ABOUT THIS TASK:
Edit the records from the line containing "has height=443, width=550." through the line containing "at (342, 680).", changing every "Identify the location of" to "Find the position of" and leaving everything else as it is. Return only those lines.

-- PROVIDED DATA follows --

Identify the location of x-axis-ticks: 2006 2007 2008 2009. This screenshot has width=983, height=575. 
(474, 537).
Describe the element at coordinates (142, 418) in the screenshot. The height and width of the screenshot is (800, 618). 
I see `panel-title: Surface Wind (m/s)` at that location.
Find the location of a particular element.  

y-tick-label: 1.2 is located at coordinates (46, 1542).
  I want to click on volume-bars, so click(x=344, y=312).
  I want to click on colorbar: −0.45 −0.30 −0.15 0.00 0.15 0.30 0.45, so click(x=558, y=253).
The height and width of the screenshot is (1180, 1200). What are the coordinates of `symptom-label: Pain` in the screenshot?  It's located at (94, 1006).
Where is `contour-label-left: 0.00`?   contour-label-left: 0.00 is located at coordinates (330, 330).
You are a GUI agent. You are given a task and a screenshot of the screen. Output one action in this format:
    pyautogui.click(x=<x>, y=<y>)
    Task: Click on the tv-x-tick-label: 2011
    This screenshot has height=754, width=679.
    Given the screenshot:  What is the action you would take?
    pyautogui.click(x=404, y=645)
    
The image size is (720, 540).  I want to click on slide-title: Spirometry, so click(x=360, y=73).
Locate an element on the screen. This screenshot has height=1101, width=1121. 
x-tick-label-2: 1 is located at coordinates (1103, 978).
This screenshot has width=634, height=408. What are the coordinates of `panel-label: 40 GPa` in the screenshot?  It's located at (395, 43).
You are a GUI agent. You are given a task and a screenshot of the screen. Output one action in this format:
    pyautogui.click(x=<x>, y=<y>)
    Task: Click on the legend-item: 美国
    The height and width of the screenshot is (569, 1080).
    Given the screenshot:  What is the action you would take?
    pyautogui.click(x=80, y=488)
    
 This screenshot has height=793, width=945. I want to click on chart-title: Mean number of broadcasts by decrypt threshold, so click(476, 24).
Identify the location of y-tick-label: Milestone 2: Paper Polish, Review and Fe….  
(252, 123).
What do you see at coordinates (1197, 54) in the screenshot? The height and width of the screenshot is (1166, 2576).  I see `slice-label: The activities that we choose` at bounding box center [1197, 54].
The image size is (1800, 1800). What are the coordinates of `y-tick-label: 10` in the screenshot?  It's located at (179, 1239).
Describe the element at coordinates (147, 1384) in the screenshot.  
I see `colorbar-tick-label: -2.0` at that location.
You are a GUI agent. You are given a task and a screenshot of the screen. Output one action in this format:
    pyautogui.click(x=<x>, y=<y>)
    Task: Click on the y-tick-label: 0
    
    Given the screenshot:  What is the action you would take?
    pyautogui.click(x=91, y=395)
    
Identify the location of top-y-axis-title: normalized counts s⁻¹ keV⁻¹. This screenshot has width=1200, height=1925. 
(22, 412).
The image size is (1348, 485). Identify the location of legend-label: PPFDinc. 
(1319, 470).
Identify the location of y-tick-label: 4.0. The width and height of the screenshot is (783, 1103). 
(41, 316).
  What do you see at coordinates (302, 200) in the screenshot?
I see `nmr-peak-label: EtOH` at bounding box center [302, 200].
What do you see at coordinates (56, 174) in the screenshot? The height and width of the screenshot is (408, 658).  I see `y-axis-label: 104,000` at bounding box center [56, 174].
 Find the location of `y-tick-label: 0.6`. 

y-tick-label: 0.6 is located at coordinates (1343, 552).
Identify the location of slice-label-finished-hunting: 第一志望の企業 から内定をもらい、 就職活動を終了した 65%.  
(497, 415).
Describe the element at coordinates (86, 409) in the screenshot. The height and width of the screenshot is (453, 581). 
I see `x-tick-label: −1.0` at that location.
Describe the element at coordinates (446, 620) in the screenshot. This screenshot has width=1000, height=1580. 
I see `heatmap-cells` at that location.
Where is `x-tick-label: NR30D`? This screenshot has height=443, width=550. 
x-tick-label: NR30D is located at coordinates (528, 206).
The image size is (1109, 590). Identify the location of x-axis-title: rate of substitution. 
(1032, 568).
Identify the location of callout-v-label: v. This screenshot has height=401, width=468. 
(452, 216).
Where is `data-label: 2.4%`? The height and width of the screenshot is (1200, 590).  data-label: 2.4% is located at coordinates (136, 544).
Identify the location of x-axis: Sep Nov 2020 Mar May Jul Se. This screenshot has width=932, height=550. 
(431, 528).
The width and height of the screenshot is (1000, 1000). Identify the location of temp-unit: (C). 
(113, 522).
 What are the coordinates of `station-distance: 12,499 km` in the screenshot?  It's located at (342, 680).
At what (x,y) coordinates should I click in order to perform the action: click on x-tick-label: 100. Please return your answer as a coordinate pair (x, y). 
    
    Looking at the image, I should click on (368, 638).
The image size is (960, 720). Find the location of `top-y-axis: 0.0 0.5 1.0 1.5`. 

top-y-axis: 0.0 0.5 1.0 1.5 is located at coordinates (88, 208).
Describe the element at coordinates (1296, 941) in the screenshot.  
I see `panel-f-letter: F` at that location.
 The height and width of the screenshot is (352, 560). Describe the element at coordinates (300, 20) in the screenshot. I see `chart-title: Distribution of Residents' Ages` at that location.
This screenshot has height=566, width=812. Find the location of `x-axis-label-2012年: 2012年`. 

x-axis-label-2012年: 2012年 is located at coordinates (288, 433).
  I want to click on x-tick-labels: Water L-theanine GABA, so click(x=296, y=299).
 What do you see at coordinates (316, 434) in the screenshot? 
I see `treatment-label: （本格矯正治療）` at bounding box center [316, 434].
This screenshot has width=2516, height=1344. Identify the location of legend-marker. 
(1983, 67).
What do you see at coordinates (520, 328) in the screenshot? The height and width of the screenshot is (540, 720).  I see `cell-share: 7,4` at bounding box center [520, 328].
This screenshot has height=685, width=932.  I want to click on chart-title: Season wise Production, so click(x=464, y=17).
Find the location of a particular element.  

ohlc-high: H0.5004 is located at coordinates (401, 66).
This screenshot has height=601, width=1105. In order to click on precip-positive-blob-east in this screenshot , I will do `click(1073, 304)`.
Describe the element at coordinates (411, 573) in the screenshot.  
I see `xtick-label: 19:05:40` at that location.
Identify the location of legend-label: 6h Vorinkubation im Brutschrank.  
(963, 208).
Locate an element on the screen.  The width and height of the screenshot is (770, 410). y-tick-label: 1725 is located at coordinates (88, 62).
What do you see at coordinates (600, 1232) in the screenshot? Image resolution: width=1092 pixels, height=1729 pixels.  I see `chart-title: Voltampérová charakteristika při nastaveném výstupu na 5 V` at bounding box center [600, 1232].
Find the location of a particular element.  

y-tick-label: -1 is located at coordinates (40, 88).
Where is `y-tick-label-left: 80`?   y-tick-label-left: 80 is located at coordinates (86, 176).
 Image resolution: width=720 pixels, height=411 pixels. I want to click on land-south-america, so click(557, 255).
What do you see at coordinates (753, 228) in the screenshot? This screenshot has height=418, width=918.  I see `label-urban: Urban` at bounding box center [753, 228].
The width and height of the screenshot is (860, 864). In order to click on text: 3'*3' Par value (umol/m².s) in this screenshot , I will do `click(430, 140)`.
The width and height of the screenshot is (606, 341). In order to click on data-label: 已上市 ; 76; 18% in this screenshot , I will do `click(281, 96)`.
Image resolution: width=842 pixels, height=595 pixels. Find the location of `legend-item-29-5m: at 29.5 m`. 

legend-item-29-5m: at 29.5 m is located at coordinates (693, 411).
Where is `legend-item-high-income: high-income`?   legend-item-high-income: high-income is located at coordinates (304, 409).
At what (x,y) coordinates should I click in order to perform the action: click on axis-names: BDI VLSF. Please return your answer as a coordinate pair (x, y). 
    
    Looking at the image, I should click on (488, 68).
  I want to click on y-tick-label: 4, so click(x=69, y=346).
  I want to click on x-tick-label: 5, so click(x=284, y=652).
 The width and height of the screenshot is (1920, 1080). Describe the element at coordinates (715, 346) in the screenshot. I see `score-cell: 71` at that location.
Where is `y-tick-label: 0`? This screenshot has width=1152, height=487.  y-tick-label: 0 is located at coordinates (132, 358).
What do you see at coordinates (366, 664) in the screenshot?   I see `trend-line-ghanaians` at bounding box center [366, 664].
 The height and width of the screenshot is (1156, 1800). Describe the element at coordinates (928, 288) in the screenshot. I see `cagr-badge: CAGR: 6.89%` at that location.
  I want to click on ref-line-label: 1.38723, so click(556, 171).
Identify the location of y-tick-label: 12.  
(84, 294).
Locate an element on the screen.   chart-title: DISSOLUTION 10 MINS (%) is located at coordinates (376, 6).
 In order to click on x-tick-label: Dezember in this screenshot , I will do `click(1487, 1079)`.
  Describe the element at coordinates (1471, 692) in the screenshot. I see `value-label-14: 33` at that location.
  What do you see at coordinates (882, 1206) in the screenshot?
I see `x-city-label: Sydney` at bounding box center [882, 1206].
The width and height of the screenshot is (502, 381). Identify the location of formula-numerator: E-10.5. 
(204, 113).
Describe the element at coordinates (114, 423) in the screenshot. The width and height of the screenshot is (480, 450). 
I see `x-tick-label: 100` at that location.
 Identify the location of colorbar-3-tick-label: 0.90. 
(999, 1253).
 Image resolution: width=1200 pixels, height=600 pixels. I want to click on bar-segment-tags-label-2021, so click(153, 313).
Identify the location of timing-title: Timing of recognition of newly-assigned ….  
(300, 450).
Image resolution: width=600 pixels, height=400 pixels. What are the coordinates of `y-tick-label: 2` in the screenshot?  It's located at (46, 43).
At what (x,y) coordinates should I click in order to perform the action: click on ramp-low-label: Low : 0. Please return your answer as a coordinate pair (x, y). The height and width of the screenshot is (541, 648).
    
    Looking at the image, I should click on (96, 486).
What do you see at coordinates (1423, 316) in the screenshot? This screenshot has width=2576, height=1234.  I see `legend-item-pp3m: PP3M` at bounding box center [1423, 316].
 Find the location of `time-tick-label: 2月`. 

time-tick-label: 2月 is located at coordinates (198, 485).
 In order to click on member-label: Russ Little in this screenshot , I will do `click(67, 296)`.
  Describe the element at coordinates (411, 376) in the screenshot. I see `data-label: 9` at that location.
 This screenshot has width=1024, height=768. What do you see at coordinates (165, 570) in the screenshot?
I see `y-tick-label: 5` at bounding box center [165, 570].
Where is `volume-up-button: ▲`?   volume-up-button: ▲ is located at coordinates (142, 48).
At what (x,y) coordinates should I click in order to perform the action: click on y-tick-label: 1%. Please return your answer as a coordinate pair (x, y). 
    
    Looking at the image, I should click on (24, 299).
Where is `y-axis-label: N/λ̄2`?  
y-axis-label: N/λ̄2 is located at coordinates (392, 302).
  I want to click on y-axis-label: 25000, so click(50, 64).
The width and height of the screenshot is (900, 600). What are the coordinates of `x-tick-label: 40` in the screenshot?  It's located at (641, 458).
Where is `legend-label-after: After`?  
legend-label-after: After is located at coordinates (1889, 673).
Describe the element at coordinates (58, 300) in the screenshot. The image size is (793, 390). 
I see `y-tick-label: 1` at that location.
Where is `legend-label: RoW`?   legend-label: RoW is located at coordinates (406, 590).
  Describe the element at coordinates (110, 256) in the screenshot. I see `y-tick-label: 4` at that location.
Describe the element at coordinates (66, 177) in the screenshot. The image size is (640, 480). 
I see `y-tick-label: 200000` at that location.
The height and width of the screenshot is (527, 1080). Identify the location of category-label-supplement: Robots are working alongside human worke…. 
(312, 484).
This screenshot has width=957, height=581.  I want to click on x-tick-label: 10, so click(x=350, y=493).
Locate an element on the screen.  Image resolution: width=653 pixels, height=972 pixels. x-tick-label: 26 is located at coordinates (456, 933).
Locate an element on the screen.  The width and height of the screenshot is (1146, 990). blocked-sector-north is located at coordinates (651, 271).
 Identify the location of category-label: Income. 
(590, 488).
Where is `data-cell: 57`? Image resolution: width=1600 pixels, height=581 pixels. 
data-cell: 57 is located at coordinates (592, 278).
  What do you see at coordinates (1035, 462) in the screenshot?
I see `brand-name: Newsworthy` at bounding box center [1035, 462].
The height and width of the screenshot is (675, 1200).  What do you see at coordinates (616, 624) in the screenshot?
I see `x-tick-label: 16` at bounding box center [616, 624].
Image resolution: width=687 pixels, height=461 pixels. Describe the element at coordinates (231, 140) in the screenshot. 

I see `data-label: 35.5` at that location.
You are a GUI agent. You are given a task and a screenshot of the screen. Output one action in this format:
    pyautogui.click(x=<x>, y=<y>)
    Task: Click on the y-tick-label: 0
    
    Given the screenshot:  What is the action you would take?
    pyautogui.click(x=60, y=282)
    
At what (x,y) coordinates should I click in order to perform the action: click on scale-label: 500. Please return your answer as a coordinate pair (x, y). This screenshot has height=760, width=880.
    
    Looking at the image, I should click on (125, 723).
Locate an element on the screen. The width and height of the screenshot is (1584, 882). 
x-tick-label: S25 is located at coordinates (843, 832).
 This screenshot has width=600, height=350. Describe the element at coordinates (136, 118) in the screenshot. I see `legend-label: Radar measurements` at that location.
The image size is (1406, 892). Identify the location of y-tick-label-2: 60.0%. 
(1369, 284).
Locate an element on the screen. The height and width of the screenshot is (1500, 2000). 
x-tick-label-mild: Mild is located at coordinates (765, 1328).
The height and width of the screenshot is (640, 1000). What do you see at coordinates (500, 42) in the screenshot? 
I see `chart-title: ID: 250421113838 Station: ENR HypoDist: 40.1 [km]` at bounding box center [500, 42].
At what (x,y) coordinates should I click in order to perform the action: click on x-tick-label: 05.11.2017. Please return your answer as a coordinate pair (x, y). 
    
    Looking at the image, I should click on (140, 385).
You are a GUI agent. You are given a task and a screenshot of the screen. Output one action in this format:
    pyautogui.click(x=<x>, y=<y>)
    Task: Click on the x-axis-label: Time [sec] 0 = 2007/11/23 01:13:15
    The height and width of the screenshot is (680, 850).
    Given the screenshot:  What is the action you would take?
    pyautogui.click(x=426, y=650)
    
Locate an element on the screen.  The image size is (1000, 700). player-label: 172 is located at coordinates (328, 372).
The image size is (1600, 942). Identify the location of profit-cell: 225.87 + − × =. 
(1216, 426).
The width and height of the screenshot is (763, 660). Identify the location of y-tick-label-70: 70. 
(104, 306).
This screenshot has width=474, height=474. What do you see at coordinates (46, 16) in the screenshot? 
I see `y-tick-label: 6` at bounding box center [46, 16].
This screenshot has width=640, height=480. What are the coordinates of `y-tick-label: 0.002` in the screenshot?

-- PROVIDED DATA concluded --

TASK OUTPUT:
Where is `x-tick-label: NR30D`? This screenshot has height=443, width=550. 
x-tick-label: NR30D is located at coordinates (528, 206).
The image size is (1109, 590). Find the position of x-axis-title: rate of substitution. 
(1032, 568).
Find the position of callout-v-label: v. This screenshot has height=401, width=468. 
(452, 216).
Where is `data-label: 2.4%`? The height and width of the screenshot is (1200, 590).  data-label: 2.4% is located at coordinates (136, 544).
Find the position of x-axis: Sep Nov 2020 Mar May Jul Se. This screenshot has width=932, height=550. 
(431, 528).
The width and height of the screenshot is (1000, 1000). Find the position of temp-unit: (C). 
(113, 522).
 What are the coordinates of `station-distance: 12,499 km` in the screenshot?  It's located at (342, 680).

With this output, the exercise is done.